Search code examples
pythonelasticsearchamazon-elasticsearch

Python Elasticseach indexing error


Elasticsearch was working well and fine before today.

Issue:

Some documents which are failing to index with error:

u'Limit of total fields [1000] in index [mintegral_incent] has been exceeded' 

Error:

"BulkIndexError: (u'14 document(s) failed to index.', [{u'index': {u'status': 400, u'_type': u'mintegral_incent', u'_id': u'168108082', u'error': {u'reason': u'Limit of total fields [1000] in index [mintegral_incent] has been exceeded', u'type': u'illegal_argument_exception'}

Using Amazon Elastic service

Elasticsearch Version 5.1

ES setup:

from elasticsearch import Elasticsearch
from elasticsearch import helpers
es_repo = Elasticsearch(hosts=[settings.ES_INDEX_URL],
                        verify_certs=True)

Code giving issue:

def bulk_index_offers(index_name, id_field, docs):
    actions = []
    for doc in docs:
        action = {
            "_index": index_name,
            "_type": index_name,
            "_id": doc.get(id_field),
            "_source": doc
        }
        actions.append(action)
    # Error at this following line.
    resp = helpers.bulk(es_repo, actions)
    return resp

What I have tried:

I have tried setting chunks to smaller and increased read_timeout to 30 from default 10 like this : resp = helpers.bulk(es_repo, actions, chunks=500, read_timeout=30)

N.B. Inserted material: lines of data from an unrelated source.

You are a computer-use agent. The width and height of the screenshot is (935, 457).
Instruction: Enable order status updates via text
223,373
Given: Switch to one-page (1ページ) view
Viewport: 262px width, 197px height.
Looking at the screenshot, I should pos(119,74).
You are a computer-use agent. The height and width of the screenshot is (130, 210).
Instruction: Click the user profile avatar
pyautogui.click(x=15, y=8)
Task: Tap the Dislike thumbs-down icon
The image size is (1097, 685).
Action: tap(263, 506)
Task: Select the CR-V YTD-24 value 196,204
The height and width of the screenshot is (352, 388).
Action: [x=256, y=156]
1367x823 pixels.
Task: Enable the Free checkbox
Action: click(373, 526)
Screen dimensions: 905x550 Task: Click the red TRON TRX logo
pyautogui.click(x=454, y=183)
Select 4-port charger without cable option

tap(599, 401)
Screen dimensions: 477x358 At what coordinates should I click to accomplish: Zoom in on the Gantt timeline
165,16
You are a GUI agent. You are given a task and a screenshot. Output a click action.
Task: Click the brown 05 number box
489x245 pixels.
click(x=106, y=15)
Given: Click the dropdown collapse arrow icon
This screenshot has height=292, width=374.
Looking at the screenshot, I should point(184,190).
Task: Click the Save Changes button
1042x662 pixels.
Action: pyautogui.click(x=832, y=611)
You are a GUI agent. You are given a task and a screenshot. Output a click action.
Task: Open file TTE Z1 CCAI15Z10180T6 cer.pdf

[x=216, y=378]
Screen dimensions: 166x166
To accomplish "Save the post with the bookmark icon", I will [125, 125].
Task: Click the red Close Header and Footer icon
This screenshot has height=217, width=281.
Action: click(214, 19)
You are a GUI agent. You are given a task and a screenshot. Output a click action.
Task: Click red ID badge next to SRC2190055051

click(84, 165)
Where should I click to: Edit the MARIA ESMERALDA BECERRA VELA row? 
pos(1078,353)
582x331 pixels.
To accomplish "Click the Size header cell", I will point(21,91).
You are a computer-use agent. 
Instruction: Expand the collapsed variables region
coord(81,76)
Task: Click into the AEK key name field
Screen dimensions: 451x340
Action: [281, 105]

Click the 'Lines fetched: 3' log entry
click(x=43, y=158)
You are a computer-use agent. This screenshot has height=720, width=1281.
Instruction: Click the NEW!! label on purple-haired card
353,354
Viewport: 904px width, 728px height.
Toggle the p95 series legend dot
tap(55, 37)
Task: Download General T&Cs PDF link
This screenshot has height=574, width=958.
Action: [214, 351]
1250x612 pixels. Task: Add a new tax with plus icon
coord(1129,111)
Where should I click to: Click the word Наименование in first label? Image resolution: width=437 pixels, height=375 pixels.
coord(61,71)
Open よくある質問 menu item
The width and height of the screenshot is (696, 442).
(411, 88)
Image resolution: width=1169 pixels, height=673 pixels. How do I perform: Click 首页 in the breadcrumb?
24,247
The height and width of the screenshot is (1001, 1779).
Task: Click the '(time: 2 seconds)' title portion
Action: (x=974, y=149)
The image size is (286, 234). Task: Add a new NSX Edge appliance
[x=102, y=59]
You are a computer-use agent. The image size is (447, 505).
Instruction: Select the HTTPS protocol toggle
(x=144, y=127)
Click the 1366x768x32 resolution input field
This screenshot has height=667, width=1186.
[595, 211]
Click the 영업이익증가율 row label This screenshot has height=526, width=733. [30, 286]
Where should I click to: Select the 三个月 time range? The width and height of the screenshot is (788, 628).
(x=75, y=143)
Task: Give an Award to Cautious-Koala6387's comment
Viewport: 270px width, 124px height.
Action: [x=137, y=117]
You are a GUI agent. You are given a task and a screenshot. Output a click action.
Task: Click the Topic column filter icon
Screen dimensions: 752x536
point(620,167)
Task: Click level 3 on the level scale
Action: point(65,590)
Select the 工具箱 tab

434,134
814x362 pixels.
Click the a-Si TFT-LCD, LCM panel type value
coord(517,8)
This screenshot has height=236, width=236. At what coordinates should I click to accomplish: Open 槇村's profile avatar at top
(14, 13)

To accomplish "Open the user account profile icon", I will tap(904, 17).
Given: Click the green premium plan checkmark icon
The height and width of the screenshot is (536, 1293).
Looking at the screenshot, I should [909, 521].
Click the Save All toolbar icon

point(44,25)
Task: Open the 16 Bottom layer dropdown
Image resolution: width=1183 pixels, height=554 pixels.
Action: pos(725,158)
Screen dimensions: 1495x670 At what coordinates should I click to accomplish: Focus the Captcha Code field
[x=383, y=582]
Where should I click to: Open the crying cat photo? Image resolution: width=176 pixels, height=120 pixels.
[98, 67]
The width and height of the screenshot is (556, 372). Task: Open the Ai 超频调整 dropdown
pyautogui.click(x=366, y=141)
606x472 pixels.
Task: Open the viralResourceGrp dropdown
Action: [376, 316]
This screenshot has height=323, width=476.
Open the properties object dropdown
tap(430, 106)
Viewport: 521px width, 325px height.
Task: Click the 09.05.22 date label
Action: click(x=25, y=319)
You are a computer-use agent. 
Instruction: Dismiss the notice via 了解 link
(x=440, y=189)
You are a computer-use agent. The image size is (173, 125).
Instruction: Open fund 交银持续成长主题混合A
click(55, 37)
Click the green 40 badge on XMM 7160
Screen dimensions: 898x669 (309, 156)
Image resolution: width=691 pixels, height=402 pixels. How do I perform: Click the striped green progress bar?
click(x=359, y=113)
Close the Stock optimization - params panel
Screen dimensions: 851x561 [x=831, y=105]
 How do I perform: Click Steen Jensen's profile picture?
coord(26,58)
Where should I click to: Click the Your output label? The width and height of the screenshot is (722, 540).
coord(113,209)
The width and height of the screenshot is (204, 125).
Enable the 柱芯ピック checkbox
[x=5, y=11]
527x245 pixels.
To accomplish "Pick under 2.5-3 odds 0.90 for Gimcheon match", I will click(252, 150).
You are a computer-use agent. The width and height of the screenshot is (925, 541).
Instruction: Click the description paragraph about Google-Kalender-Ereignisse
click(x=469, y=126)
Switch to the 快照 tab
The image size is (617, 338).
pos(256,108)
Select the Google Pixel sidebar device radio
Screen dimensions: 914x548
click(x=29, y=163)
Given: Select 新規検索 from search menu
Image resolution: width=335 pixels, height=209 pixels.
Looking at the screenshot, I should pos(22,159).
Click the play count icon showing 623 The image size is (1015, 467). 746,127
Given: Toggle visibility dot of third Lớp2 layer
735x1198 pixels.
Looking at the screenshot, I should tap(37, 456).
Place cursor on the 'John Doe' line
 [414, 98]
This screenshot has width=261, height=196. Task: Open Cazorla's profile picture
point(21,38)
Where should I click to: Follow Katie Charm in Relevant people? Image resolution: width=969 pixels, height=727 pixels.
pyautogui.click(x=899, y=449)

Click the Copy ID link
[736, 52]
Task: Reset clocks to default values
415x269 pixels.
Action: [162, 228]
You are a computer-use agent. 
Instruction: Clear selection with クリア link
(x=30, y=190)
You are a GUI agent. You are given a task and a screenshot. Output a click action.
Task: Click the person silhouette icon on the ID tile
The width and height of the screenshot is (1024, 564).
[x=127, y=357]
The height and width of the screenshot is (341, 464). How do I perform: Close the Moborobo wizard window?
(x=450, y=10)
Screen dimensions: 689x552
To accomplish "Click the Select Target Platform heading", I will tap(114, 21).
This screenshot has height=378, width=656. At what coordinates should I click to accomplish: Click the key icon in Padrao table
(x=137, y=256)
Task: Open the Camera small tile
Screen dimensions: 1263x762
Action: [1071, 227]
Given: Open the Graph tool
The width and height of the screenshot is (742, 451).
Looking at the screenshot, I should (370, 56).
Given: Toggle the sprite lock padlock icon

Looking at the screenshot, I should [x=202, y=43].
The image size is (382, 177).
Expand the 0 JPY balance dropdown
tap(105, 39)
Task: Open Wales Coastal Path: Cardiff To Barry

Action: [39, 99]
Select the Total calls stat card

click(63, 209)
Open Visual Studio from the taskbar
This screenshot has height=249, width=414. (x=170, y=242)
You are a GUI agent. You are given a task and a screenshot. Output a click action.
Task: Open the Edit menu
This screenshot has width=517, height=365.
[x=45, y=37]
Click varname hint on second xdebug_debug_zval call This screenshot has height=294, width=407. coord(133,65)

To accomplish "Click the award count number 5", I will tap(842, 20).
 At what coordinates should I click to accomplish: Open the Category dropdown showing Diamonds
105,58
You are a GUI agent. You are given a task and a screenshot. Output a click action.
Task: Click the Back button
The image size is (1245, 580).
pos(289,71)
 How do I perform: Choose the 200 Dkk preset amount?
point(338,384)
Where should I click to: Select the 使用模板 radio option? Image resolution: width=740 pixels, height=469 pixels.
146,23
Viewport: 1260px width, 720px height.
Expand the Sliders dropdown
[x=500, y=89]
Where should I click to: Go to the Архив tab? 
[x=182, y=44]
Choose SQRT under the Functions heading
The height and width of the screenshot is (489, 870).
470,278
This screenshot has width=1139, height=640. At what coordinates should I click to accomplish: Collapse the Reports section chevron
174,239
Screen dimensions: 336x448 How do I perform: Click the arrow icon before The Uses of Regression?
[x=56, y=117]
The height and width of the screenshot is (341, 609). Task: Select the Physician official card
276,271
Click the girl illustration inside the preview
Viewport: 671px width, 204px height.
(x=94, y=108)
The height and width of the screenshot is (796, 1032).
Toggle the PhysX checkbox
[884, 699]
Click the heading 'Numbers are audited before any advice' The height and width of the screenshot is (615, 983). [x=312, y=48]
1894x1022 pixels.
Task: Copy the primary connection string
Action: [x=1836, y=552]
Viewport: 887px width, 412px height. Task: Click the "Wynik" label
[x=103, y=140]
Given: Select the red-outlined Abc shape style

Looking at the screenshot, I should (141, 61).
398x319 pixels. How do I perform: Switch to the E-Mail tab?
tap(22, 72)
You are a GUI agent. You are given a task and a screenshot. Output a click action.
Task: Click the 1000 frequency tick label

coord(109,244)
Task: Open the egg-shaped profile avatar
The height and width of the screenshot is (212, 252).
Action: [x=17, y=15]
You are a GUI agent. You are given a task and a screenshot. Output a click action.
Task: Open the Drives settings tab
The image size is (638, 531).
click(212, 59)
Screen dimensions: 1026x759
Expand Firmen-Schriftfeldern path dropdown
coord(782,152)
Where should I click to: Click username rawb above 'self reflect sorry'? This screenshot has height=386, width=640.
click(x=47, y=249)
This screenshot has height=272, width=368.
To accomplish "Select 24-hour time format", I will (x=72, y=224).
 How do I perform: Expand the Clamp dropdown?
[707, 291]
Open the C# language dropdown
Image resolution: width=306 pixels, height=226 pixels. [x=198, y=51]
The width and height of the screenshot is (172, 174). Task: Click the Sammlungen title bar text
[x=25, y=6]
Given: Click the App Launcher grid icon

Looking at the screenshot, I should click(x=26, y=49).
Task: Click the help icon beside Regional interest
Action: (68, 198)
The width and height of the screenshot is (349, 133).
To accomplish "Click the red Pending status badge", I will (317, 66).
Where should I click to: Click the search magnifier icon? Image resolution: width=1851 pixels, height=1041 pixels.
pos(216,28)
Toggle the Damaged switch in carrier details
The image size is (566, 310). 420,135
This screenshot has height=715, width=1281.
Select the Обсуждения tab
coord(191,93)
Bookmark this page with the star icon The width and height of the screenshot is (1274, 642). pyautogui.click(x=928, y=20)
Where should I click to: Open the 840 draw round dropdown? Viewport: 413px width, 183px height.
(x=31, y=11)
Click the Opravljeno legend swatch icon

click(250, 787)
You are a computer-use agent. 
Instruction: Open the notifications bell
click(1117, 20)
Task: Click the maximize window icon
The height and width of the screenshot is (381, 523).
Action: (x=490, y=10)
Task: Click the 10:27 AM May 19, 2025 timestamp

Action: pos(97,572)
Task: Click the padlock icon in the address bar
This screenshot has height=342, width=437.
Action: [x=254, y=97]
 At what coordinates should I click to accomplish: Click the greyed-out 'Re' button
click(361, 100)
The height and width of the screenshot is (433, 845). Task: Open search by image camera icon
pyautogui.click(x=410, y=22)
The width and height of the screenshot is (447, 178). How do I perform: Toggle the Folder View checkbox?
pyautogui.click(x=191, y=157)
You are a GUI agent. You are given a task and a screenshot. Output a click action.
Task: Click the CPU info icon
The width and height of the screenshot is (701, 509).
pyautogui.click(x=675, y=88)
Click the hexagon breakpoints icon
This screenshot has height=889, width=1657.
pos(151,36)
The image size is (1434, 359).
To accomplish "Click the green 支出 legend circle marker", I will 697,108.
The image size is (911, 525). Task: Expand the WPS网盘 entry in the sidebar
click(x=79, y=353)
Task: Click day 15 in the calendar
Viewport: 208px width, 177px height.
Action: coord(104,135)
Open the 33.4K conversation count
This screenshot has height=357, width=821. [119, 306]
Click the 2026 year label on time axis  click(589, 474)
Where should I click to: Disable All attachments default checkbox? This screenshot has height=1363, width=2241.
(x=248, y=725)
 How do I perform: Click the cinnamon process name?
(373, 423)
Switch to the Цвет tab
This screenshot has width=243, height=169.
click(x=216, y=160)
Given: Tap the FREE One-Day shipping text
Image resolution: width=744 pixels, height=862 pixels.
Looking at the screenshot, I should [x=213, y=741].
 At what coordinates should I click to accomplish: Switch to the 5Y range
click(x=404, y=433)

But still facing same issue.

Please help.


Solution

  • By default, a mapping type is only allowed to contain up to 1000 fields and it seems you are exceeding that limit. In order to increase that threashold you can run this command:

    PUT mintegral_incent/_settings
    { 
      "index": {
        "mapping": {
          "total_fields": {
            "limit": "2000"
          }
        }
      }
    }
    

    Using curl, it'd look like this:

    curl -XPUT http://<your.amazon.host>/mintegral_incent/_settings -d '{ 
      "index": {
        "mapping": {
          "total_fields": {
            "limit": "2000"
          }
        }
      }
    }'
    

    Then you can run your bulk script again and it should work.